Tuesday, January 12, 2010

Mysteries in the laundry room

When I moved into the house I needed a lot of electrical work.  This is what my electrical panel looked like.  Wires sticking out, no cover . . . just a tiny bit hazardous.

Luckily I have a friend who is an electrician and would work for a reasonable rate (and access to the food in the kitchen cabinets).  He did a couple of really awesome things without my asking, like putting a motion sensor on the light in the laundry room.  So if I'm carrying a basket of laundry there's no fumbling with a chain in the dark--the light just comes on.  After five minutes without motion it turns the light off.  It's awesome. 

Fast forward to now.  A few weeks back I started noticing that the light would be on when no one had been down there.  I noticed that the dryer hose had popped off the window vent and figured that must have triggered the light to go off.  Some contractor had told me that, in the hierarchy of venting, rigid metal ducts are best.  They accumulate the least dust and lint resulting in a lower fire risk.  The only problem is that I couldn't get the stupid hose to stay connected to the window outlet. I kept finding it like this:

I kept applying more foam tape and the stupid thing kept popping off.  I finally decided to screw the pieces together.

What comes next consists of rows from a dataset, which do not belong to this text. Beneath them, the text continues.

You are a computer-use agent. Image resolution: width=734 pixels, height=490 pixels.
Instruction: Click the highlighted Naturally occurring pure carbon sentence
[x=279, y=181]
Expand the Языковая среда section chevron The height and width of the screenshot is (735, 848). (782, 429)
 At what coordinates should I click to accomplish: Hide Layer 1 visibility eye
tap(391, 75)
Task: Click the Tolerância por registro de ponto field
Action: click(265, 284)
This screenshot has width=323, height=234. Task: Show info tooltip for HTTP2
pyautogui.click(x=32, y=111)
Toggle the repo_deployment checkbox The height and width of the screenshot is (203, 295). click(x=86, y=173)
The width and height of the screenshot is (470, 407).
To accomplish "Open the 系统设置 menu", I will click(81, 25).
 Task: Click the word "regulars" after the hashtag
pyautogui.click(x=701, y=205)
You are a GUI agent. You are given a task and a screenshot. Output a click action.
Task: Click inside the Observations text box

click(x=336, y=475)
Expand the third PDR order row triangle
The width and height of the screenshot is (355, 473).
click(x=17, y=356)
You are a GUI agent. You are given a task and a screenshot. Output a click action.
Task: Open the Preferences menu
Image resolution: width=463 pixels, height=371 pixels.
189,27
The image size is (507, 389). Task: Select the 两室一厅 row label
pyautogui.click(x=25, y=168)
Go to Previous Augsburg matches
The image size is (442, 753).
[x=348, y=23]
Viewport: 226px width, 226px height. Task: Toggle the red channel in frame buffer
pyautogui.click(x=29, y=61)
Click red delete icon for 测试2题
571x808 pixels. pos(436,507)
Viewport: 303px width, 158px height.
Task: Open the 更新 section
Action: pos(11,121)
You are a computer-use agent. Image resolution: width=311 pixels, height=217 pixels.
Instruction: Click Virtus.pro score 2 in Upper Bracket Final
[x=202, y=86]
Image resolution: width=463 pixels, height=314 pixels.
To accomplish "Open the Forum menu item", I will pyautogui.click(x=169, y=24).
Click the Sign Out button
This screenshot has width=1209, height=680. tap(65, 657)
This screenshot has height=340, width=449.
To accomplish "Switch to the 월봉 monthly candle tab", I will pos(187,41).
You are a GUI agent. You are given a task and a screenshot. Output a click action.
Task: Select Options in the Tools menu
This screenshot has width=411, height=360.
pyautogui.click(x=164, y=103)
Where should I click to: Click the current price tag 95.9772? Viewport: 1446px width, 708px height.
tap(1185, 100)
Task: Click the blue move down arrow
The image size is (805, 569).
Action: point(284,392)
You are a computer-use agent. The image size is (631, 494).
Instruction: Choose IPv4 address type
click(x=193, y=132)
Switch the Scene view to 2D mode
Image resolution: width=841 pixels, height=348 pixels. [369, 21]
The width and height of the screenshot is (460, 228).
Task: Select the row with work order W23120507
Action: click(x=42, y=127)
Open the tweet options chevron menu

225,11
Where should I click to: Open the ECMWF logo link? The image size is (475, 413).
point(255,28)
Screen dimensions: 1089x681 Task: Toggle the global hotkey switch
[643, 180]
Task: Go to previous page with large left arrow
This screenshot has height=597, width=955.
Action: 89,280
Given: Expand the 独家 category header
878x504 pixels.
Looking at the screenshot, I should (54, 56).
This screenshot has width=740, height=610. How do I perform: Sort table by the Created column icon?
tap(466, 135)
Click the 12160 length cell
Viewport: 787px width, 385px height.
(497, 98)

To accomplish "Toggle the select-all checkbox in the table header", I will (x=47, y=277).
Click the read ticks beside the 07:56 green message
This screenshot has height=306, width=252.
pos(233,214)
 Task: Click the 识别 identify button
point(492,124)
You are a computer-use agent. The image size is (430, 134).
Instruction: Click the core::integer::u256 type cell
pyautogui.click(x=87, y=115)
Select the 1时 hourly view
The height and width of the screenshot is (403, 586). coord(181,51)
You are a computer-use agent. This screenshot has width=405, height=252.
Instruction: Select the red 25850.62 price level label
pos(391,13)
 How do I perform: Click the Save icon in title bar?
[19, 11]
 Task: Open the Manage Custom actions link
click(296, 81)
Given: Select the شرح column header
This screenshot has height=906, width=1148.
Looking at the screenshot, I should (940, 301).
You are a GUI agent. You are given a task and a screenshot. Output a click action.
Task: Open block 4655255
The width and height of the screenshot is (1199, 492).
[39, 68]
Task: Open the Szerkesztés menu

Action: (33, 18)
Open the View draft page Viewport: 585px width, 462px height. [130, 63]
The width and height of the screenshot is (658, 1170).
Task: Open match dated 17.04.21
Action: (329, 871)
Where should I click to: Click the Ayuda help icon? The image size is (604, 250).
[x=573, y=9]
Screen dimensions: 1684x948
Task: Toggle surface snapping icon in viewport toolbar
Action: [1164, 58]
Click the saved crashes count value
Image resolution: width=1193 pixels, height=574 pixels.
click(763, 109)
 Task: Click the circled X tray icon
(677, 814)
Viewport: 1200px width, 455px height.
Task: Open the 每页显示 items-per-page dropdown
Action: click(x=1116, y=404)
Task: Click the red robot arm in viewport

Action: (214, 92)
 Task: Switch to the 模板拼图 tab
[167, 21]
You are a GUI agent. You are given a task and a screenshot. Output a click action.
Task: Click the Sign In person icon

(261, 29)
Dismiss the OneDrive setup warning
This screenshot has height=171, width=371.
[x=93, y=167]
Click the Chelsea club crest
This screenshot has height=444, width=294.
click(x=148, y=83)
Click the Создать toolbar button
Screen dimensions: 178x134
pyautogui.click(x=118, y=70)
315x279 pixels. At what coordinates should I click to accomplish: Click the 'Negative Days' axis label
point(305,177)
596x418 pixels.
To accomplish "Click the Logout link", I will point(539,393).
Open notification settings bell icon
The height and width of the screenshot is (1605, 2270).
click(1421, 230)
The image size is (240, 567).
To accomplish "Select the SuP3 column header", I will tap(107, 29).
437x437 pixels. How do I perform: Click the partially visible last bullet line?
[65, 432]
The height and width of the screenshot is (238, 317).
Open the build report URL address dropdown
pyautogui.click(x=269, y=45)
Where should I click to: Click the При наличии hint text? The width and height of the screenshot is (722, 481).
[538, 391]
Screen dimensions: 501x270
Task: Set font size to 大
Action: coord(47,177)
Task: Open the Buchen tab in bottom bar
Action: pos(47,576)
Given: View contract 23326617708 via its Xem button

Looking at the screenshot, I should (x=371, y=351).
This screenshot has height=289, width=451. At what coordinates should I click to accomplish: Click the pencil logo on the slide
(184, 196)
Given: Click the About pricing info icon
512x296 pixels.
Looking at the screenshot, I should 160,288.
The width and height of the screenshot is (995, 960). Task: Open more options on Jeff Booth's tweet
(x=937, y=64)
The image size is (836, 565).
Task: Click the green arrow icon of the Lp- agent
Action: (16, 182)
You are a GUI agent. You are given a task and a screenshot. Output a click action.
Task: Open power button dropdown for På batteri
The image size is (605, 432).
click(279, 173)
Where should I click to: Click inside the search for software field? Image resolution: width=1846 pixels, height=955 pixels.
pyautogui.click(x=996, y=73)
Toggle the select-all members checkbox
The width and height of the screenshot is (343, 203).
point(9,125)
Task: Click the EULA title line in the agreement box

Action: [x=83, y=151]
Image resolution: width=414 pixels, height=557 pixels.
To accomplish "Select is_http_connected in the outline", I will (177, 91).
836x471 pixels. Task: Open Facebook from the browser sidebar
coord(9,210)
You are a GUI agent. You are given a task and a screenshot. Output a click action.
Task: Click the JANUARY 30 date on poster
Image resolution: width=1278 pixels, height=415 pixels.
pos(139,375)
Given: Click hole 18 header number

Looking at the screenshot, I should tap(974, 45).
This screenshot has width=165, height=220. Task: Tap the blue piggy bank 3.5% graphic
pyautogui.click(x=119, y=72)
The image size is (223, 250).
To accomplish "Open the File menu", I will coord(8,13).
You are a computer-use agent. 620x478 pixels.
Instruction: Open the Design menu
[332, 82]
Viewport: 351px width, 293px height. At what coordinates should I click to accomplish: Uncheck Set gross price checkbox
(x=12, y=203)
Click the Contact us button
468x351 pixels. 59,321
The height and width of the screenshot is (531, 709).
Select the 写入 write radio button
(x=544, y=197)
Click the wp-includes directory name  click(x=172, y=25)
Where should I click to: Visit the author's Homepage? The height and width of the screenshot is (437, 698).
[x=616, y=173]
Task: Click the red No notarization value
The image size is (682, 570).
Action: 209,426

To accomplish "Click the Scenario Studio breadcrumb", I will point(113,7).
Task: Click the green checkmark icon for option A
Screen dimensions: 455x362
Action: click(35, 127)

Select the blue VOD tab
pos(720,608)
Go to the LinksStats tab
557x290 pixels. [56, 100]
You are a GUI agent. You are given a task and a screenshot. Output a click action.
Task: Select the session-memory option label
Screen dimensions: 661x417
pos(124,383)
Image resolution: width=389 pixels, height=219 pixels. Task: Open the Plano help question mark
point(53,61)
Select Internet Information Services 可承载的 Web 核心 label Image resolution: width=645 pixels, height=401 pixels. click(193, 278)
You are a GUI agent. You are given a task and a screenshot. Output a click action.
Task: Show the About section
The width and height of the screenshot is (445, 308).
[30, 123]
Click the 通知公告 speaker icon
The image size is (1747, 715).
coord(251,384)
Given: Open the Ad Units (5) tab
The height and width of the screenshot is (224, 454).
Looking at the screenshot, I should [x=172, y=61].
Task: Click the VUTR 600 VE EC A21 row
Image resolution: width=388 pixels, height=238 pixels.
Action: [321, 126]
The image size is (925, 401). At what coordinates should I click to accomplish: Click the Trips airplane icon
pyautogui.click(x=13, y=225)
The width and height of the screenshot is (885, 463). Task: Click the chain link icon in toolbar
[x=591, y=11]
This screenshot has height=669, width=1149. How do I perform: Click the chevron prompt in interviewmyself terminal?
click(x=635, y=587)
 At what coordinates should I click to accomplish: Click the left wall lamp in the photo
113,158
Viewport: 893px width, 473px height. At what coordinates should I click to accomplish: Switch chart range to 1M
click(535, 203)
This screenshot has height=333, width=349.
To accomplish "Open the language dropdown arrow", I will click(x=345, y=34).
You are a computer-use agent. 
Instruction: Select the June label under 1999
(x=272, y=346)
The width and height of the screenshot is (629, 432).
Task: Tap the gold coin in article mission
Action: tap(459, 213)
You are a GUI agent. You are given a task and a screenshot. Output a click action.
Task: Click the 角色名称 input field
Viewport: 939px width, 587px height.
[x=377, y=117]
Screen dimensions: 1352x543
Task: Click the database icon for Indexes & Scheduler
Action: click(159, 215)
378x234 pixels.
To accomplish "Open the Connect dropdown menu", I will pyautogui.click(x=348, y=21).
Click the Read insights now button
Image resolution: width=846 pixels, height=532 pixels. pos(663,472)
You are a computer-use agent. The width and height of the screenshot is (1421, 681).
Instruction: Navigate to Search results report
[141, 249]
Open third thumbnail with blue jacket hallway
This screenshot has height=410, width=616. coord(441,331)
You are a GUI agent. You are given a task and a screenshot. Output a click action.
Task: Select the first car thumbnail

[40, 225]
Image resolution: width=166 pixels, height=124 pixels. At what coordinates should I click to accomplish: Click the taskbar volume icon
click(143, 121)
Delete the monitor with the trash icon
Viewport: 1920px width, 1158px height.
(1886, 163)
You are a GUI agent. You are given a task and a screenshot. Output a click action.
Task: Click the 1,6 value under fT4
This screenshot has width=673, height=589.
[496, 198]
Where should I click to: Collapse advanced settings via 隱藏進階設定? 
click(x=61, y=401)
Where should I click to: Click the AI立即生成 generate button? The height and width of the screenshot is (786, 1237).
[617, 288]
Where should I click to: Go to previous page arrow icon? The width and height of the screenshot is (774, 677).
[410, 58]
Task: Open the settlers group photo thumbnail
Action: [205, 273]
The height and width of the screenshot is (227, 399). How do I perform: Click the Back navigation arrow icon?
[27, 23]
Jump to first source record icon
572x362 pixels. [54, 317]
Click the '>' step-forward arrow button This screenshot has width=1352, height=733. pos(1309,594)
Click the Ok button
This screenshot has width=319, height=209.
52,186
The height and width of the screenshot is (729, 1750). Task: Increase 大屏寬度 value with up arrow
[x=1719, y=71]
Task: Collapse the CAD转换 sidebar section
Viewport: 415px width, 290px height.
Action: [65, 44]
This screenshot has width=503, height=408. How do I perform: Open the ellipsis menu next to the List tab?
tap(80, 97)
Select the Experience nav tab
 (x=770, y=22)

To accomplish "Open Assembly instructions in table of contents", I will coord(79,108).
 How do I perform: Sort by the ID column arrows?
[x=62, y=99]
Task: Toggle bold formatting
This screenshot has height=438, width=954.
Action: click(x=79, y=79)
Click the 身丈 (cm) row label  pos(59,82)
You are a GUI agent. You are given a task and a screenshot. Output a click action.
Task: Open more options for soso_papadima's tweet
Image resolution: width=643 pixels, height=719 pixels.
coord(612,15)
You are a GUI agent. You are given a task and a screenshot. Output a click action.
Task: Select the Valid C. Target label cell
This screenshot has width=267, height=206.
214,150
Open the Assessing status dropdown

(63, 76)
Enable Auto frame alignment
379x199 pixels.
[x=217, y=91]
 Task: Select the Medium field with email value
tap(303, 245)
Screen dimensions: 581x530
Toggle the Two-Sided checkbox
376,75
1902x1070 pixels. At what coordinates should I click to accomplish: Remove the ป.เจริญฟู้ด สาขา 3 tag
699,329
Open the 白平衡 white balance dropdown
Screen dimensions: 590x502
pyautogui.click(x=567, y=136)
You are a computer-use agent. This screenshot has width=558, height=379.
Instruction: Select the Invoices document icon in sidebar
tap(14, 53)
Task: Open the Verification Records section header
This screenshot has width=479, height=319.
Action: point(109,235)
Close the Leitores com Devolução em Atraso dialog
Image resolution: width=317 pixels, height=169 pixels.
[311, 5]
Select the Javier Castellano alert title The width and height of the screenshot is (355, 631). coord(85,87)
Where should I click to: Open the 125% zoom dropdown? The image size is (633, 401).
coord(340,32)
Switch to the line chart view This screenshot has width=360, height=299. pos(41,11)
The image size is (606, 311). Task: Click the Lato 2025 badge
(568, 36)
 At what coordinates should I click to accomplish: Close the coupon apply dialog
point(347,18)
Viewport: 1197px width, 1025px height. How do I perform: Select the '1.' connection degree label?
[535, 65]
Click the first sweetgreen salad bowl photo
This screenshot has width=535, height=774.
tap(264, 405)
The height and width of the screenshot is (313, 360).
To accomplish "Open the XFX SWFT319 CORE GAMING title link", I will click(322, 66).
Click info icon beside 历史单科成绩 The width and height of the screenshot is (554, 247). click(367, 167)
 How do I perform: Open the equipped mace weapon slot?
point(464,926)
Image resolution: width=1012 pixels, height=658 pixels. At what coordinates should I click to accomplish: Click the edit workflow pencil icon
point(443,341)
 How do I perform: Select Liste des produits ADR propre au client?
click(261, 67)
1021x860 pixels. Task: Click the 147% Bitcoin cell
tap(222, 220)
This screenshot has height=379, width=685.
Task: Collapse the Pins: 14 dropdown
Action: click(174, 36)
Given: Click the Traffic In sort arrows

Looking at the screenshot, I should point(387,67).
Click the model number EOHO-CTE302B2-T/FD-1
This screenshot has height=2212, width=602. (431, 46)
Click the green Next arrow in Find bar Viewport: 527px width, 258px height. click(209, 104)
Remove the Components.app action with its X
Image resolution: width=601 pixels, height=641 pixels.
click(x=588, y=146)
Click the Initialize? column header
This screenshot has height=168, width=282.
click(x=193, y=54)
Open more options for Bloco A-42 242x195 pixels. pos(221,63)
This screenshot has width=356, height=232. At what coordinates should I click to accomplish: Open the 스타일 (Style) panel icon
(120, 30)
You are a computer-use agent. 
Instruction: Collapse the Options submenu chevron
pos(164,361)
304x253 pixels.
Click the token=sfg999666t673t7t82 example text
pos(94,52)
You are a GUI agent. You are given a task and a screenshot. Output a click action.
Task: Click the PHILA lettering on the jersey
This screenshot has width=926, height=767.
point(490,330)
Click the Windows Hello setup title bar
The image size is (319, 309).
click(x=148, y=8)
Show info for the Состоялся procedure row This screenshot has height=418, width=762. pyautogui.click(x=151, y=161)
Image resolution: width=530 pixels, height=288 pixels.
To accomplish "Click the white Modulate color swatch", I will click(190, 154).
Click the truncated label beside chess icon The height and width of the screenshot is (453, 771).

Bingo!  Why didn't I think of that before?  The only problem?  The light was still going off.


My roommate and I had a very serious conversation about the light (we had both noticed it and gotten freaked out); my roommate solemnly informed me that it could be a ghost.  I was worried it was a mouse or some other critter.  I hunted around for signs of critters: droppings, nests, chewed stuff . . . but found nothing. 

So my latest theory concerns the old stove downdraft.  My house didn't have a stove hood so the previous owners appeared to have one of those stoves with a downdraft that vented through the kitchen floor.  There was a hole in the kitchen floor with a duct attached.


That hole was covered by the underlayment for the Marmoleum and I repurposed that duct into a vent for my portable AC unit in my bedroom.  But in the winter the duct was just hanging out doing this:

My theory is that it gets windy outside and air comes shooting into that duct and into the basement, causing the duct to swing.  I should have remedied this long ago.  I'm letting cold air into the house and basically left a fun slide for critters wanting to get into the house.  Like SPIDERS, OH MY GOD, SPIDERS.  Or mice.  Or whatever. 

So I took the cover off the exterior of the house . . .

. . . cut some of this stuff I found in the basement to fit . . .

. . . screwed it in and replaced the cover.

I'll keep you posted about the light.  I really hope this stops the light triggering because I don't want to consider the alternatives.  Like ghost-rats.

Edited to add: I did finally get a cover for my electrical panel.  It feels slightly less dangerous doing laundry beneath it now.

Monday, October 5, 2009

The new furnace

I don't know why, but hiring professionals to do things makes me nervous.  The crew at Jacobs did a fantastic job on my furnace, but having to be present in the house while they installed got me all amped up.  What was that noise?  Does the fact that he asked X question mean that he doesn't know what he's doing? 

I would hate to work for me.  I'm particular, I ask too many questions, and I get my panties in a bunch at the drop of a hat.  The young man they sent over asked a lot of questions about where ducts should go, where venting should come out of the side of my house . . . things I felt he should know.  It turned out this is normal for them, that they like to arrange these things with the customer.  But at the time it seemed odd, and I came down after the first day to see the furnace looking like this:

With the white PVC ducting crossing in front of the furnace it looked . . . homemade. Like something I would build.  It really bothered me.  I suspected it would bother me for the next 25 years.  I started to worry that they had sent me an installer who didn't know what he was doing.  I called the company that morning and voiced my concerns.  They sent out a manager the next morning to smooth things over.

The installer agreed to redo the PVC exhaust so it would run behind the unit.  The manager was really nice, he assured me that everything was going well.  I was feeling better.  Then he told me, "Relax."

Have you ever had a contractor or repairman tell you to relax?  It makes me do the opposite.  It makes me angry; it's so dismissive.  Should a contractor ever stumble across this blog, DO NOT TELL WOMEN TO RELAX.

 In the end they redid the ducting and I'm very happy with everything.  The new furnace is so quiet you can barely hear it running.  I would use them again in a heartbeat, even if my blood still boils a little when I think about that stupid five letter word: relax.  Grrr.